M34: Part E capstone, the on-call shift (Part E: Operations Support)

You built the safeguarding layer in three pieces: incident response (M31), the support desk and AIOps (M32), and data and release operations (M33). A real on-call shift is not those pieces in three folders, it is all of them firing on ONE outage. Today you run that shift end to end: a bad deploy ships overnight, an alert storm collapses into incidents, the burning error budget pages you, a user ticket comes in about the same problem, you roll back to stop the bleeding, you write the postmortem that becomes a regression test, and you canary the fix back into production, with an eval gate scoring the whole thing. This is the portfolio piece that proves you can operate an AI system.

Today's win: one integrated on-call drill where M31 + M32 + M33 handle a single incident end to end, detect → mitigate → learn → ship the fix, with a green eval gate (M26) over the whole shift.

Today you will

  • Watch an alert storm correlate into incidents (M32), then the burn page you at sev1 (M31)
  • See a user ticket about the same outage triaged and linked (M32)
  • Mitigate by rolling back the bad release (M31 runbook → M33 rollback) and watch the SLI recover
  • Turn the incident into a postmortem and a regression eval (M31 → M26)
  • Canary the fix back to live (M33), and run an eval gate that scores the entire shift (M26)

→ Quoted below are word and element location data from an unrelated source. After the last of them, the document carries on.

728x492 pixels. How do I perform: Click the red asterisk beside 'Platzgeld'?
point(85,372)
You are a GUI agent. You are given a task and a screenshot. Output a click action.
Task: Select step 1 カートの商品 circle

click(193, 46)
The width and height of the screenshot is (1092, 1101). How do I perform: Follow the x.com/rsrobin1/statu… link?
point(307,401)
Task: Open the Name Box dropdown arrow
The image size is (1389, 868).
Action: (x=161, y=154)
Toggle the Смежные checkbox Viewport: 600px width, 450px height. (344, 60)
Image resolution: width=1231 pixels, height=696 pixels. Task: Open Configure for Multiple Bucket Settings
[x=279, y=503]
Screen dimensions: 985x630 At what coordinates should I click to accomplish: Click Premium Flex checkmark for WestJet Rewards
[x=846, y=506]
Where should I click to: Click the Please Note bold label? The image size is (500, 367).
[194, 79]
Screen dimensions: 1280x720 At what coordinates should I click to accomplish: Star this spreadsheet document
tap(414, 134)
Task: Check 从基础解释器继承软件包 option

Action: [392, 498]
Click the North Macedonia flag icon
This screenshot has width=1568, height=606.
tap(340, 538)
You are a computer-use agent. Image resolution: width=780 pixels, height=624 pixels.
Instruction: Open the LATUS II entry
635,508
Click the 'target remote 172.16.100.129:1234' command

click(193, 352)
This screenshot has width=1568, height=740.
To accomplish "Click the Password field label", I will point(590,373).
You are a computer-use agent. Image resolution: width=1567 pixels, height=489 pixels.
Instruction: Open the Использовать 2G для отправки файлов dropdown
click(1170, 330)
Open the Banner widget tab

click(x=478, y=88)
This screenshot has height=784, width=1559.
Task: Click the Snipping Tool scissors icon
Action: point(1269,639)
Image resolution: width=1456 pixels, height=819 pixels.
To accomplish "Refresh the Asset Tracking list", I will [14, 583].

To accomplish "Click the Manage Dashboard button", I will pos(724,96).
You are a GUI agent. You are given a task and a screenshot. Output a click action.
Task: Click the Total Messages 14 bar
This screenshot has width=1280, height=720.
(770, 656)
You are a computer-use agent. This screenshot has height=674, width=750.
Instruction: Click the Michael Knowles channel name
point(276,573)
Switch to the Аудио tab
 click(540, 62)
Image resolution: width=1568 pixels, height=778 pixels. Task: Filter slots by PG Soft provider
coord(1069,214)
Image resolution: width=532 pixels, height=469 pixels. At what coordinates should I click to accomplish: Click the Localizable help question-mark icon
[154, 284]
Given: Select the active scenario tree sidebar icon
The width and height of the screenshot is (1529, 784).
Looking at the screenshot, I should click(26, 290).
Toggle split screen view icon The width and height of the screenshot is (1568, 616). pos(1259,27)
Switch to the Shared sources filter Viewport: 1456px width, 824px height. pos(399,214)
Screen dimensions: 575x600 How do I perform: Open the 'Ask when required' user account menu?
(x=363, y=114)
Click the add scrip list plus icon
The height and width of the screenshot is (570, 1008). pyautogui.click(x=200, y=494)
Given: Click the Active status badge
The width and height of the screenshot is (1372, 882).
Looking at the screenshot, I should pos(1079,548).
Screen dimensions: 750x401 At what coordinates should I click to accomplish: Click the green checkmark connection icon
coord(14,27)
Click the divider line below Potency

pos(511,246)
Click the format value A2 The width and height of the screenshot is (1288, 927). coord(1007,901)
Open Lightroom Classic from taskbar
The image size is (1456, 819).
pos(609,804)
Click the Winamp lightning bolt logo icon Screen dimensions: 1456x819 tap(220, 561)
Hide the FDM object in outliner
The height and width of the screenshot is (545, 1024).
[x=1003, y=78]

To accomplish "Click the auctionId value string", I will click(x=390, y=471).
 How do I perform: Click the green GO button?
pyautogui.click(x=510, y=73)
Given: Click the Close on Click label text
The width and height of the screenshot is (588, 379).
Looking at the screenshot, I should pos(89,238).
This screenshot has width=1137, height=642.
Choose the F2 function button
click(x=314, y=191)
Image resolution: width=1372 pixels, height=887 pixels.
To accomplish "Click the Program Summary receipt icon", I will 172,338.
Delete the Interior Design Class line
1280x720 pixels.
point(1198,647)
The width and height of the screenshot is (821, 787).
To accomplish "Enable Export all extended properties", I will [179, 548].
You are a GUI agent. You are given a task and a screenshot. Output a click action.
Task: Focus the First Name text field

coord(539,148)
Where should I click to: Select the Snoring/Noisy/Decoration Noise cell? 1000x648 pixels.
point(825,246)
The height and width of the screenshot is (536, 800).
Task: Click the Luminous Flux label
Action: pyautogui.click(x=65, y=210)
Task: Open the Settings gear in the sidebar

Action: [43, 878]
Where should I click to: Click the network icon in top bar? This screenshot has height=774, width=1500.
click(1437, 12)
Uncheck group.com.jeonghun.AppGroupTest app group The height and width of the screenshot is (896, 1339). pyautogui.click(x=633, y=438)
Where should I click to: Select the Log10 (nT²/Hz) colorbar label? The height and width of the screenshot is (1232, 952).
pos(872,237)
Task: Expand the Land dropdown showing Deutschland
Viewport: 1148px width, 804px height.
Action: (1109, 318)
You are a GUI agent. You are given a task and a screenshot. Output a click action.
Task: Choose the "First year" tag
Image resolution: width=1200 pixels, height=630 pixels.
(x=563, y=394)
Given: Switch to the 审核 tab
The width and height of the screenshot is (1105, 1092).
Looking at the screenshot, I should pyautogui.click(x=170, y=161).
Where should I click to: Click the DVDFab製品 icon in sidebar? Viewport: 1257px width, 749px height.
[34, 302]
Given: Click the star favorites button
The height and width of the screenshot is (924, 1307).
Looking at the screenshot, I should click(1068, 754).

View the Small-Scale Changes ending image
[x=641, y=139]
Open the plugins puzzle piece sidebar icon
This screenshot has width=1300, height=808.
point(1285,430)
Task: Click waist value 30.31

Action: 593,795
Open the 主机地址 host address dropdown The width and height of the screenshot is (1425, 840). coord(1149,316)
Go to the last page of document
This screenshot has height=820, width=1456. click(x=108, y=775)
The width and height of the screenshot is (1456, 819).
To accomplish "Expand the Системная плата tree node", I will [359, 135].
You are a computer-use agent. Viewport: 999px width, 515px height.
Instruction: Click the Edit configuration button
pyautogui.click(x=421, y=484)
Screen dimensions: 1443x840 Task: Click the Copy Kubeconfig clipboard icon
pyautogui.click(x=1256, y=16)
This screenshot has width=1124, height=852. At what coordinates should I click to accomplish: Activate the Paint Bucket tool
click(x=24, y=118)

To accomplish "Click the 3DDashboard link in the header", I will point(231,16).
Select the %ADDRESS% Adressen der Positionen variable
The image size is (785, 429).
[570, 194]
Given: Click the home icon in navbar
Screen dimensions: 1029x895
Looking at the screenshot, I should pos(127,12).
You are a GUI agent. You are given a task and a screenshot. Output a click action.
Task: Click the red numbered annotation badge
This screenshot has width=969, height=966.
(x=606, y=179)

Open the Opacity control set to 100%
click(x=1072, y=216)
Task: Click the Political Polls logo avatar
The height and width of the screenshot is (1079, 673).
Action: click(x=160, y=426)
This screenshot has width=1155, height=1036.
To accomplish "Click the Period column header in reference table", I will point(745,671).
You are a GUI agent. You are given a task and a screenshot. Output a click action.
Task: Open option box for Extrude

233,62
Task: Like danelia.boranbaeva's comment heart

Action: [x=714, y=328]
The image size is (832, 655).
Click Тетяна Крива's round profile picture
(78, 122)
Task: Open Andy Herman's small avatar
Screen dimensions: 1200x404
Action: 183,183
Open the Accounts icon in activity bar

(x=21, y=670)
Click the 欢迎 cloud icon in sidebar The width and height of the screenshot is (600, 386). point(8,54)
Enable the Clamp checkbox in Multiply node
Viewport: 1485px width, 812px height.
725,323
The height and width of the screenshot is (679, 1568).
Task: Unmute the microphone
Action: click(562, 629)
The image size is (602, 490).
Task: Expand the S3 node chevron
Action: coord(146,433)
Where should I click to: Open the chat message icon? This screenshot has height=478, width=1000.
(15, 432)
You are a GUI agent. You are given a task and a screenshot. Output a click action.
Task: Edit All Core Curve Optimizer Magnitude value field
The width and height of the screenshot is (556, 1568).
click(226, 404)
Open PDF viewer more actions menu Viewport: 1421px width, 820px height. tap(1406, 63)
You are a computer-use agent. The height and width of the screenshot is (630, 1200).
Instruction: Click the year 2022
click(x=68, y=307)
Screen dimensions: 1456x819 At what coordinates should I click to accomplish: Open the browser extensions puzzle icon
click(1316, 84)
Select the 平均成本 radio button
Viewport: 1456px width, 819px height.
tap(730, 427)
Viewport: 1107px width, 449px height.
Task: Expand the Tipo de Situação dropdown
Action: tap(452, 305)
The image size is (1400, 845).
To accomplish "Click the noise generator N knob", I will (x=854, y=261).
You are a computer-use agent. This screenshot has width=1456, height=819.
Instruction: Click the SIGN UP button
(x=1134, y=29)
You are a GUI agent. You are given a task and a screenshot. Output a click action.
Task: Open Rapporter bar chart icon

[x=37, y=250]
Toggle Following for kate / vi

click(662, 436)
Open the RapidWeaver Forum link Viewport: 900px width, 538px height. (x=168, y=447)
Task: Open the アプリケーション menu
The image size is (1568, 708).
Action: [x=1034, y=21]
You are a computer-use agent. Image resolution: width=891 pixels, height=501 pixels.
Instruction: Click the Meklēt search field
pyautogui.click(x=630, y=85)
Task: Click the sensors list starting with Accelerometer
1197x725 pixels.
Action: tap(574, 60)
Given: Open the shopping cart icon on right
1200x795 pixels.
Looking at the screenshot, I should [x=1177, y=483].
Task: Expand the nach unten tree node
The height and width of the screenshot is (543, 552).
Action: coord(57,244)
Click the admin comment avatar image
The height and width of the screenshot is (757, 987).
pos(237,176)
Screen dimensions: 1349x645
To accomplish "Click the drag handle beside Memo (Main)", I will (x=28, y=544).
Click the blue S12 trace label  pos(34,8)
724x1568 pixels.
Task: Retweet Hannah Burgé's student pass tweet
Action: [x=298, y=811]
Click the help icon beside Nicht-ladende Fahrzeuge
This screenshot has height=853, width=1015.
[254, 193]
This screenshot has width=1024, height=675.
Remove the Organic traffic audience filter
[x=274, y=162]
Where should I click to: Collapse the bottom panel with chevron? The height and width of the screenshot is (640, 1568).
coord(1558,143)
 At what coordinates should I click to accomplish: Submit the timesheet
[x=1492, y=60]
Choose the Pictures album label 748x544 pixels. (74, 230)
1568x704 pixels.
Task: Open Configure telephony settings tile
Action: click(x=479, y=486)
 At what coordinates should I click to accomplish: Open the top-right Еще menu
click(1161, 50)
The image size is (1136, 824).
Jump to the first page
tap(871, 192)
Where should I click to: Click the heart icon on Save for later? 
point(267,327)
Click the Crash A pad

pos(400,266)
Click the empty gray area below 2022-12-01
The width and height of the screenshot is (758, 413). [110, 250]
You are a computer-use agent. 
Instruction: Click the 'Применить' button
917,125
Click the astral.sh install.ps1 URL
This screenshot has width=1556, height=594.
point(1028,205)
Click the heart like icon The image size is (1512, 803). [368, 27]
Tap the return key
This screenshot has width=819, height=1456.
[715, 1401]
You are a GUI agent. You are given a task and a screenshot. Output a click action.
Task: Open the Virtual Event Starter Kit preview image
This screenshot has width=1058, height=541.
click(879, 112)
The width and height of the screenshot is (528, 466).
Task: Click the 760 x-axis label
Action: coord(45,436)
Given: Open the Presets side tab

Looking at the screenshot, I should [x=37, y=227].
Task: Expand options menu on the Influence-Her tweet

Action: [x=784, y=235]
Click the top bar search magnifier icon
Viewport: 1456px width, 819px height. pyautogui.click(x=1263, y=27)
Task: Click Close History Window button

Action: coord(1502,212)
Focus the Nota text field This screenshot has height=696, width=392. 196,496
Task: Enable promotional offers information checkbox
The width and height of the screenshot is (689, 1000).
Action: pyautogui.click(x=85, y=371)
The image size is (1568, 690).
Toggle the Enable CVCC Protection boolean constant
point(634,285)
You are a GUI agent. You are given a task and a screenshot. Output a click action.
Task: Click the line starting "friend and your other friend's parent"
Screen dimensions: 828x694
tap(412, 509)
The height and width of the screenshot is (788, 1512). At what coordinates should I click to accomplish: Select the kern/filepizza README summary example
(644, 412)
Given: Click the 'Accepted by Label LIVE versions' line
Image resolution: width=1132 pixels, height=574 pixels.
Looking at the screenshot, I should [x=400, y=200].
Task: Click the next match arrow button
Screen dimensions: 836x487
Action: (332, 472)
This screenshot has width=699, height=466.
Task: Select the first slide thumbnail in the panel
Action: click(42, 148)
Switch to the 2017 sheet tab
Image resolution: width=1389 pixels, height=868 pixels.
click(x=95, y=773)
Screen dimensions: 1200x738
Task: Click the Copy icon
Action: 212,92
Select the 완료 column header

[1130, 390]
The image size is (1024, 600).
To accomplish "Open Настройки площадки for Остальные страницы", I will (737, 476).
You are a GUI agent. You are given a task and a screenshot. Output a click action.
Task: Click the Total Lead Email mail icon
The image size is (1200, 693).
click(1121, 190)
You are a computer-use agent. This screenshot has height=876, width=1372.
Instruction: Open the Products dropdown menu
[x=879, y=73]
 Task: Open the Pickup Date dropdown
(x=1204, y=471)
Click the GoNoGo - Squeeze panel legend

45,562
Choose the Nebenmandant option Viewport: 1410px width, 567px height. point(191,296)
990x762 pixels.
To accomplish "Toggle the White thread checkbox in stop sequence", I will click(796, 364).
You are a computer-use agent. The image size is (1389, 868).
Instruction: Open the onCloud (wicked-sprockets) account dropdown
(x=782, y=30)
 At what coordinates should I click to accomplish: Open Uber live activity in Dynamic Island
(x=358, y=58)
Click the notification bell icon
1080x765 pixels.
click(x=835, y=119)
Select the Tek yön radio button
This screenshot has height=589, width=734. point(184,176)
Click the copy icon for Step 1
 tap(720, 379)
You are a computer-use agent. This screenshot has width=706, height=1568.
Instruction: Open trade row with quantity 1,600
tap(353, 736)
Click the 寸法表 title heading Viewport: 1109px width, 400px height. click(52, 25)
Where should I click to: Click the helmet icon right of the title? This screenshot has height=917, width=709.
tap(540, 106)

Run of show (about 70 minutes)

Time What we do
0:00 Hook: the safeguards become one on-call shift
0:05 Tour the drill and the map of which line is which module (read notes.md)
0:15 Lab Part A: run the shift end to end and read its trace
0:35 Lab Part B: run the eval gate, break a release on purpose, and watch the gate catch it
0:58 Show: post the trace where all three modules fired on one incident
1:10 Wrap and Part E retrospective

If you get stuck

  • This module integrates M31–M33 and ties to M26 (the gate) and M27 (the agent being operated). Each block in parts.py names the module it came from.
  • The whole capstone runs offline, free, no key (the service health and releases are simulated). No new installs. Nothing here can touch a real system.
  • Read drill.py top to bottom, it is the shift as a numbered story; then run python evals.py to see the gate score it.

Optional challenge

Open starters/extend.py and turn the drill into your own portfolio piece: add a second incident type (for example a stale-index outage that the runbook fixes by reindexing instead of rolling back), and add a matching eval check. Follow the M26 rule, add the check first, then make it pass, and keep python solution/evals.py green.